Location of mutations in the different domains of TRPV4 protein. Neuropathy causing mutations are indicated as well as previously described mutations for autosomal-dominant brachyolmia, spondylometaphyseal dysplasia (SMDK), Kozlowski type and metatropic dysplasia. Mutations identified in this study are in bold. The new neuropathy associated mutations are indicated by asterisks.

Figure 2

Pedigrees of families with TRPV4 mutations. Segregation analysis and sequence trace files is shown for seven families, the pedigree of family F1 is shown elsewhere (Landoure et al., 2010). (A) Families CMT-455, CMT-456 and CMT-1100 carrying the Arg232Cys mutation. (B) Family CMT-858 with the Arg269Cys mutation. (C) Family CMT-165 with the Arg269His mutation. (D) Family CMT-149 with the Arg315Trp mutation. (E) Family PN-1394 with the Val620Ile mutation.
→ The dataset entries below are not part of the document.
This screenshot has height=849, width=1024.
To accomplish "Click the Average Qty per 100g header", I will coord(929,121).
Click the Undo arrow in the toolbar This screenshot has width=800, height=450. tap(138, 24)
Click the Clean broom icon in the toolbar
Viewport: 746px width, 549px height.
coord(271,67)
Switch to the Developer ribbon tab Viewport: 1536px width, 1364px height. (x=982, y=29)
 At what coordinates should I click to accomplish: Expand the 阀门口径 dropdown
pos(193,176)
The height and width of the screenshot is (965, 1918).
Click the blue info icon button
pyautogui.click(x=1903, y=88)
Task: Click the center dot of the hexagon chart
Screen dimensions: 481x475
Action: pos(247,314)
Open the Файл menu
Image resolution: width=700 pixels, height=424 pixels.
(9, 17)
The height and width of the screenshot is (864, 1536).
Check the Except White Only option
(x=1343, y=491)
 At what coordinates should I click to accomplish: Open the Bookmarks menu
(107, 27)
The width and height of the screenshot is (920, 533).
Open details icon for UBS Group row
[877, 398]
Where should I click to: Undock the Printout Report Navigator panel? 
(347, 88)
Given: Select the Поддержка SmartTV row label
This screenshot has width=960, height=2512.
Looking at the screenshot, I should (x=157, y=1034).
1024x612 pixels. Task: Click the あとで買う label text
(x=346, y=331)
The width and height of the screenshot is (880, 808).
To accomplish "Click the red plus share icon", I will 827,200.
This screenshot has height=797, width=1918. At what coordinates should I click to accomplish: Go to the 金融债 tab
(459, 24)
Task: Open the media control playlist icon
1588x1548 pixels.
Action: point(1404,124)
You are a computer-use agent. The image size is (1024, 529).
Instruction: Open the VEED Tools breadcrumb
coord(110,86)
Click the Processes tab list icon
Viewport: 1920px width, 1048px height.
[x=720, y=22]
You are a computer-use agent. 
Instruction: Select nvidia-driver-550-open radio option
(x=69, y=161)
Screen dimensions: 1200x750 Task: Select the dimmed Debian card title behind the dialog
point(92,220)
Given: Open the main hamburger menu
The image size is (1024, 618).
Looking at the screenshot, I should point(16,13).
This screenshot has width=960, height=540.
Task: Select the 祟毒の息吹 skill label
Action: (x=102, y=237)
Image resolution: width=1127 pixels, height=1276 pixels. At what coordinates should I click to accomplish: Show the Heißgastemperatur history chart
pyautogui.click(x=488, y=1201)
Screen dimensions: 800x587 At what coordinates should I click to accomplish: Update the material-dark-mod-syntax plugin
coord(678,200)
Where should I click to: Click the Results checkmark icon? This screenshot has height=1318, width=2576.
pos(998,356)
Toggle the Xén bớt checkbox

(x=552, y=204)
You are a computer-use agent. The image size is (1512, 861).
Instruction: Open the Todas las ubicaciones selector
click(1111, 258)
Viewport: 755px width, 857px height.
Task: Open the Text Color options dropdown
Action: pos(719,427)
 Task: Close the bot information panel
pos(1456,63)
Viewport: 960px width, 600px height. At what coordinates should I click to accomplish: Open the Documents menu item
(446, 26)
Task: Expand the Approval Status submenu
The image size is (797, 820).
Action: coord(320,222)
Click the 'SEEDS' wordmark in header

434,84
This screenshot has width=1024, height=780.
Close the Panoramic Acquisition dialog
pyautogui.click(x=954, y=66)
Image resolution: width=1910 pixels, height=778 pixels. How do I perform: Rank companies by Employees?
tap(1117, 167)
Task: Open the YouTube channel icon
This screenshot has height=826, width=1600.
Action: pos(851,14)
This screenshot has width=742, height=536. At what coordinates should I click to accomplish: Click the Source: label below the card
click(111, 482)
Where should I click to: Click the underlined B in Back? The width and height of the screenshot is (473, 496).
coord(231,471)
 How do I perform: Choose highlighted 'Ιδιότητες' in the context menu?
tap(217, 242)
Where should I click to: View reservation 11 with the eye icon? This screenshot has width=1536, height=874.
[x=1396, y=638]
Square = male; circle = female; black filled symbol = affected; empty symbol = unaffected; empty symbol with black dot = unaffected mutation carrier. Genotype is indicated under each individual from whom the DNA was available for testing.

Figure 3

The four mutations at arginine residues in the TRPV4 ARD localize to the same conserved, positively charged protein surface. (A) A ribbon representation of the structure of the TRPV4 ARD from chicken (Landoure et al., 2010), with a transparent molecular surface. The side chains of Arg232, Arg269 and Arg315 (Arg218, Arg255 and Arg301, respectively, in chicken) are shown in green ‘van der Waals’ sphere representation, and the previously identified Arg316 (Arg302 in chicken) (Deng et al., 2010) is shown in light green. The backbone positions of the skeletal dysplasia mutations at Ile331 and Asp333 (Krakow et al., 2009) are shown as yellow spheres for reference. (B) The sequence conservation in TRPV4, using an alignment of 27 TRPV4 orthologues, is mapped onto the surface of the structure. Note that Arg232, Arg269, Arg315 and Arg316 are strictly conserved as arginine residues in available TRPV4 orthologues. (C) The solvent-accessible electrostatic properties of the protein are mapped onto the molecular surface, with blue representing positively charged surfaces (+5 kT) and red, negatively charged surfaces (–5 kT). In (B) and (C) the surface regions corresponding to Arg232, Arg269, Arg315 and Arg316 are outlined in black.